Before the build begins, the configuration is reviewed against your training framework, model architecture, and offloading setup. If you have spoken to Kevin, the spec is confirmed against your use of DeepSpeed ZeRO or PyTorch FSDP, your model size, and your sequence lengths. The Ryzen 9 9950X and X870 Eagle WIFI7 are verified for AM5 compatibility at 128GB DDR5. RTX 5090 stock is confirmed before the build begins. The dual NVMe layout is confirmed for your dataset and checkpoint requirements. Components are staged before assembly.
The Cobalt Max is assembled by hand in Wolverhampton. Inside the APNX C1, cables are routed to maintain clear airflow paths to the RTX 5090 and the 360mm radiator, reduce dust build-up around both NVMe drives, and keep future maintenance accessible. BIOS settings and DDR5 memory profiles are confirmed at 128GB before the 24-hour stress test begins — this is an additional verification step specific to the 128GB configuration, ensuring the RAM runs at rated speed and the memory subsystem is stable under the bandwidth demands of the offloading process.

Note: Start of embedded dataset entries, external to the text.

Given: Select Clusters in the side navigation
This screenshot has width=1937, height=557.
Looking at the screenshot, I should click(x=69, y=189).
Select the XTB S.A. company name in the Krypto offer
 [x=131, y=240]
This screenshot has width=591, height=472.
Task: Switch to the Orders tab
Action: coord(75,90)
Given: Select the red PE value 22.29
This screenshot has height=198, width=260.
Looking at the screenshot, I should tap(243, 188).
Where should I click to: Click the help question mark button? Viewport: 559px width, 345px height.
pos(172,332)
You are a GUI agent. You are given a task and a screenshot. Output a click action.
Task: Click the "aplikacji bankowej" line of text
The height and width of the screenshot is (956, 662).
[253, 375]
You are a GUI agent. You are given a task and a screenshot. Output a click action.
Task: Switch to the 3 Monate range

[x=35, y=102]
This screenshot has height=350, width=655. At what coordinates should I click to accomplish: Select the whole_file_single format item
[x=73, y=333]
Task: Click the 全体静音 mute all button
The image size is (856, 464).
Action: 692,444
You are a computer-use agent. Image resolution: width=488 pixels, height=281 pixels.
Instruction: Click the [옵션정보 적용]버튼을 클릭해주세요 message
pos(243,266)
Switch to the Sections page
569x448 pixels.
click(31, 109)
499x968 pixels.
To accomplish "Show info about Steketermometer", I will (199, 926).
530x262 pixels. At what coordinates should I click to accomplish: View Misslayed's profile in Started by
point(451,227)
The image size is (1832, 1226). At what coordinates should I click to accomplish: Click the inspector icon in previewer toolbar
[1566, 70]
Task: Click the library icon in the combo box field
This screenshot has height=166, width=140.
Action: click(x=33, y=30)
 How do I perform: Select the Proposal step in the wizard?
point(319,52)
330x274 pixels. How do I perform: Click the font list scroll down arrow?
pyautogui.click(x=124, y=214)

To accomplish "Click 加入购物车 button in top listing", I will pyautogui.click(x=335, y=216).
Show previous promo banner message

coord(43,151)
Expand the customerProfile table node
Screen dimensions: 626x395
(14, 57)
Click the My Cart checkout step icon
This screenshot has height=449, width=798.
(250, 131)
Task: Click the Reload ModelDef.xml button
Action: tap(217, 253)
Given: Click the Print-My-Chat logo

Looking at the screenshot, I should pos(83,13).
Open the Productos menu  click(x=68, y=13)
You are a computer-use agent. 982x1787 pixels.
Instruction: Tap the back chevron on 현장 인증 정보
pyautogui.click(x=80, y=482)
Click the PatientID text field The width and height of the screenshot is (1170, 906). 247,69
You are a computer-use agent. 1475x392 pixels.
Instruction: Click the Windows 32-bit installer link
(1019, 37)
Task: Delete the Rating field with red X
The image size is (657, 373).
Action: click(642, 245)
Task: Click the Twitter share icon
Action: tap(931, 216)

The 1000W PSU is confirmed for stable power delivery before the test starts.
Every Cobalt Max runs under sustained GPU and CPU load for a full day before it ships. The test replicates the combined demand of an overnight training run with CPU offloading — the RTX 5090 held at sustained high utilisation at its 575W operating envelope, with the Ryzen 9 9950X managing the continuous data movement between GPU and system RAM. The 128GB DDR5 subsystem stability is confirmed under this sustained bandwidth demand. Windows 11 Pro, drivers, and both NVMe drives are confirmed before packaging.
- Thermal behaviour under sustained RTX 5090 training load
- Processor and graphics stability during extended use
- Memory responsiveness and stability at 128GB under offloading bandwidth
- Storage performance and consistency across both NVMe drives
- BIOS and firmware stability
- System stability under extended use
G6 Cobalt Max — Common Questions
DeepSpeed ZeRO-Offload is a technique for training models whose total memory footprint exceeds GPU VRAM capacity. During training, the states that are not needed for the current computation step — the optimiser states between parameter updates, the gradients between the backward pass and the parameter update — are moved from GPU VRAM to system RAM. The GPU is then freed to hold only the parameters and activations needed for the current step. This allows training of models whose full state footprint significantly exceeds GPU VRAM, as long as system RAM is large enough to hold the offloaded states and the CPU is fast enough to manage the data movement without becoming the bottleneck. You need ZeRO-Offload when your model's combined parameter, gradient, and optimiser state footprint exceeds your GPU VRAM — typically when training 30B+ parameter models in fp16 on a single GPU. If your model fits within 32GB VRAM, you do not need ZeRO-Offload, and the G6 Cobalt with 64GB is the correct machine.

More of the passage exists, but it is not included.